Transportation will be served by its own rail network, with specially-designed trains, linking the Sunny Bay Station on the MTR Tung Chung Line with the Disneyland Resort Station by the 3.5-minute-ride Disneyland Resort Line. It will be a thirty-minute train trip from downtown Hong Kong.
Disney invested US$316 million for a 43 percent equity stake in the project. The Hong Kong government will own the remaining 57 percent of the US$1.8 billion project, and expects it to provide 18,400 jobs on opening and up to 35,800 jobs over the following 20 years. The total economic benefits amount to an estimated HK$ 148 billion (US$19 billion), or about six percent of gross domestic product (GDP).
In an effort to avoid cultural friction similar to what happened when Disneyland Resort Paris was new, Disney has taken efforts to make this new park reflect the local culture.
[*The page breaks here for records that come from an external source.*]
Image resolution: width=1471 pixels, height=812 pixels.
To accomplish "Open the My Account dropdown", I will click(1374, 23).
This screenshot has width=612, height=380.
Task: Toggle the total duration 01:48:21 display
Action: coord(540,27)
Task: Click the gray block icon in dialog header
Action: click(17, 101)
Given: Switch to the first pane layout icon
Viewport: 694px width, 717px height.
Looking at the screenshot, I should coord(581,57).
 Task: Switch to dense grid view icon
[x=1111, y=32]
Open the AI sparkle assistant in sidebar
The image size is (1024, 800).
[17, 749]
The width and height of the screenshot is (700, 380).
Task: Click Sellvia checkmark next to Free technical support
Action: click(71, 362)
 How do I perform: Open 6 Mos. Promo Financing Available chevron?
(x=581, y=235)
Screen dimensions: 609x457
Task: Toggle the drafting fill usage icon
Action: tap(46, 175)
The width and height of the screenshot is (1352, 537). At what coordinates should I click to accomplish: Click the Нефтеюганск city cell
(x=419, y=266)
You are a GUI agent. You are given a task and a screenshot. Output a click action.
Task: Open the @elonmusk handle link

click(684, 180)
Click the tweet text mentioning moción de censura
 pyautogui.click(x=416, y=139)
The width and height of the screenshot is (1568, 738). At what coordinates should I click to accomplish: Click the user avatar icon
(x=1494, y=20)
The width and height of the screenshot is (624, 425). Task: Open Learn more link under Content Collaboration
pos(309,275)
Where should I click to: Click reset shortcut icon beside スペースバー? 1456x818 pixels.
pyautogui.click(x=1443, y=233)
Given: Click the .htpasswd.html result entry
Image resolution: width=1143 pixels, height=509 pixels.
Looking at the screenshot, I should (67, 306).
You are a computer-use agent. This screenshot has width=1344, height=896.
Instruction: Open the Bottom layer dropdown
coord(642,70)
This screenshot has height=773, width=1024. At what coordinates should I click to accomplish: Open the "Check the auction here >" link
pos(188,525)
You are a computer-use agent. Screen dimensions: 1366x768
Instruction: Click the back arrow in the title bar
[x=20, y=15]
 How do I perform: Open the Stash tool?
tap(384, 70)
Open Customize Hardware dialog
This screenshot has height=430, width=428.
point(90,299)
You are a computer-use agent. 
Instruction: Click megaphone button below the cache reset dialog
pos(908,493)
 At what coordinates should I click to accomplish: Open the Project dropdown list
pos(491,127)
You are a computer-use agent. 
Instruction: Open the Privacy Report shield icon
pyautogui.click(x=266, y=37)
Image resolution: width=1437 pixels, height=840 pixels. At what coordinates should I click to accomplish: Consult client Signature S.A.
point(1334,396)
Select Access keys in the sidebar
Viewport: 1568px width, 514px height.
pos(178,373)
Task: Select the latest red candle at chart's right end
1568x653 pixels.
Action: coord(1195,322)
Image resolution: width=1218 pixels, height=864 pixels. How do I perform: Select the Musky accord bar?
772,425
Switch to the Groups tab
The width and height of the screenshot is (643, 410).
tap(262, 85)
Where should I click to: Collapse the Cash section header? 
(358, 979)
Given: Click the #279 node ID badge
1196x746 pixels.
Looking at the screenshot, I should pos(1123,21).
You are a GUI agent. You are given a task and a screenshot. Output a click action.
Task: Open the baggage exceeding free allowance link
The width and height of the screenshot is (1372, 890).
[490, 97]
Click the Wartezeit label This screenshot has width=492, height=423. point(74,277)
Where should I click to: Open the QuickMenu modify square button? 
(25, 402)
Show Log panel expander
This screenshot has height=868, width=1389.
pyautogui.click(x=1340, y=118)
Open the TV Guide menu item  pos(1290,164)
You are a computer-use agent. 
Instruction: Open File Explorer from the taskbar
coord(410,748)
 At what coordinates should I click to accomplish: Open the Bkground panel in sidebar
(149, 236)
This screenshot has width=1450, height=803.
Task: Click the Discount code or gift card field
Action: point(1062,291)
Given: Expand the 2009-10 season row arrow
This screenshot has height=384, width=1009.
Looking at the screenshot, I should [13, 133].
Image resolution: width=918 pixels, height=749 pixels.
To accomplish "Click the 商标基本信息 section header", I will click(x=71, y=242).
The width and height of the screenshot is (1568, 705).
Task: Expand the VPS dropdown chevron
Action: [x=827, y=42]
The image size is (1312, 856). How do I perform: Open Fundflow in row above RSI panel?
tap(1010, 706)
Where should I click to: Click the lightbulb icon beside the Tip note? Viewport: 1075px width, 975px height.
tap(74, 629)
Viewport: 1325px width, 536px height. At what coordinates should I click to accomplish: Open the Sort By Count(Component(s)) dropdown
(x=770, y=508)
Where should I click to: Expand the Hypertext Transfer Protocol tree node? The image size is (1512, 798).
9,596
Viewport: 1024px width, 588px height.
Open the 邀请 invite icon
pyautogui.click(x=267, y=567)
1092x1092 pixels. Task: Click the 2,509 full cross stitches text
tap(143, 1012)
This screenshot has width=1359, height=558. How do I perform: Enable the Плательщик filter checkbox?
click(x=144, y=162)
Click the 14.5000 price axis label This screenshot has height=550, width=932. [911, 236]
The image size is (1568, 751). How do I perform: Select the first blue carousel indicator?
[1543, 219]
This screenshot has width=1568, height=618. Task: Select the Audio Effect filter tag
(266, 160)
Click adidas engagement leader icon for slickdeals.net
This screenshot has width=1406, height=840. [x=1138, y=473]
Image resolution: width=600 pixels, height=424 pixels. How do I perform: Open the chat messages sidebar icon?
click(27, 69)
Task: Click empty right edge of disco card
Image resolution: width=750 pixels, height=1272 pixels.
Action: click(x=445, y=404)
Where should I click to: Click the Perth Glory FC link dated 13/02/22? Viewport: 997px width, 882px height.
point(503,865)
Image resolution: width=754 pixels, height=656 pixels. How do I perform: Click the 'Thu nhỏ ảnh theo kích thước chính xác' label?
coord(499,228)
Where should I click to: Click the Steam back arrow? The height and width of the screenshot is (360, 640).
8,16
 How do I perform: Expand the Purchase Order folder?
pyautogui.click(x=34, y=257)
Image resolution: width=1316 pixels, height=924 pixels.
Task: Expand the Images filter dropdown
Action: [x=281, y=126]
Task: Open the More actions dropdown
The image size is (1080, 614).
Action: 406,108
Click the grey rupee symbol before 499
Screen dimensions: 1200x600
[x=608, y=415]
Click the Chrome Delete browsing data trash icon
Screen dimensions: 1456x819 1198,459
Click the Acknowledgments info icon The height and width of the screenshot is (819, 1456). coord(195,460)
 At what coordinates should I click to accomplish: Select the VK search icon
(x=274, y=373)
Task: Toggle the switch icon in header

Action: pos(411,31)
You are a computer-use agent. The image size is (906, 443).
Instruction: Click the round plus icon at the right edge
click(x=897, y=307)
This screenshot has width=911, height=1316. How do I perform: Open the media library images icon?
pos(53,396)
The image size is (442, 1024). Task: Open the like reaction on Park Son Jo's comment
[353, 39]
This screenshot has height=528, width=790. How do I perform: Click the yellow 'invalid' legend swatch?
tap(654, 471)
The New York Times reports (on April 25, 2005) that Feng shui consultants have helped with the layout of the park and the grounds; incense is burned when the construction of each building is completed; and one of the main ballrooms is 888 square meters large because 8 is considered to be a number of fortune, and the hotels will skip the number four in the numbering of their floors because four is thought of as bad luck. Hong Kong Disneyland employees will speak English, Cantonese, and Mandarin; they have been training at other Disney parks while their home park is being built.
The park is projected to attract five to six million visitors in its opening year, mostly locals, tourists from mainland China and nearby Asian countries. The World Tourism Organization predicts that Hong Kong Disneyland Resort will become one of the world's largest tourist destinations within the next fifteen years.
The park is being built in two phases, with plenty of room to expand after its opening. Land is available nearby for hotels, a second theme park, and a shopping complex similar to Tokyo Disney Resort's Ikspiari or Disneyland Resort Paris's Disney Village.
On November 18, 2004, the tallest turret of Sleeping Beauty Castle was put into place. The company held a celebration attended by the Tung Chee Hwa, the Chief Executive of Hong Kong, and James Rasulo, the president of Walt Disney Parks and Resorts who is also currently serving as the temporary president of Hong Kong Disneyland Resort.
As of February 2005, the park's major attractions are completed and only themeing is needed on these. Scenery and decorations in the park are still yet to be completed, as are building façades. The gardens are to be laid in late-March.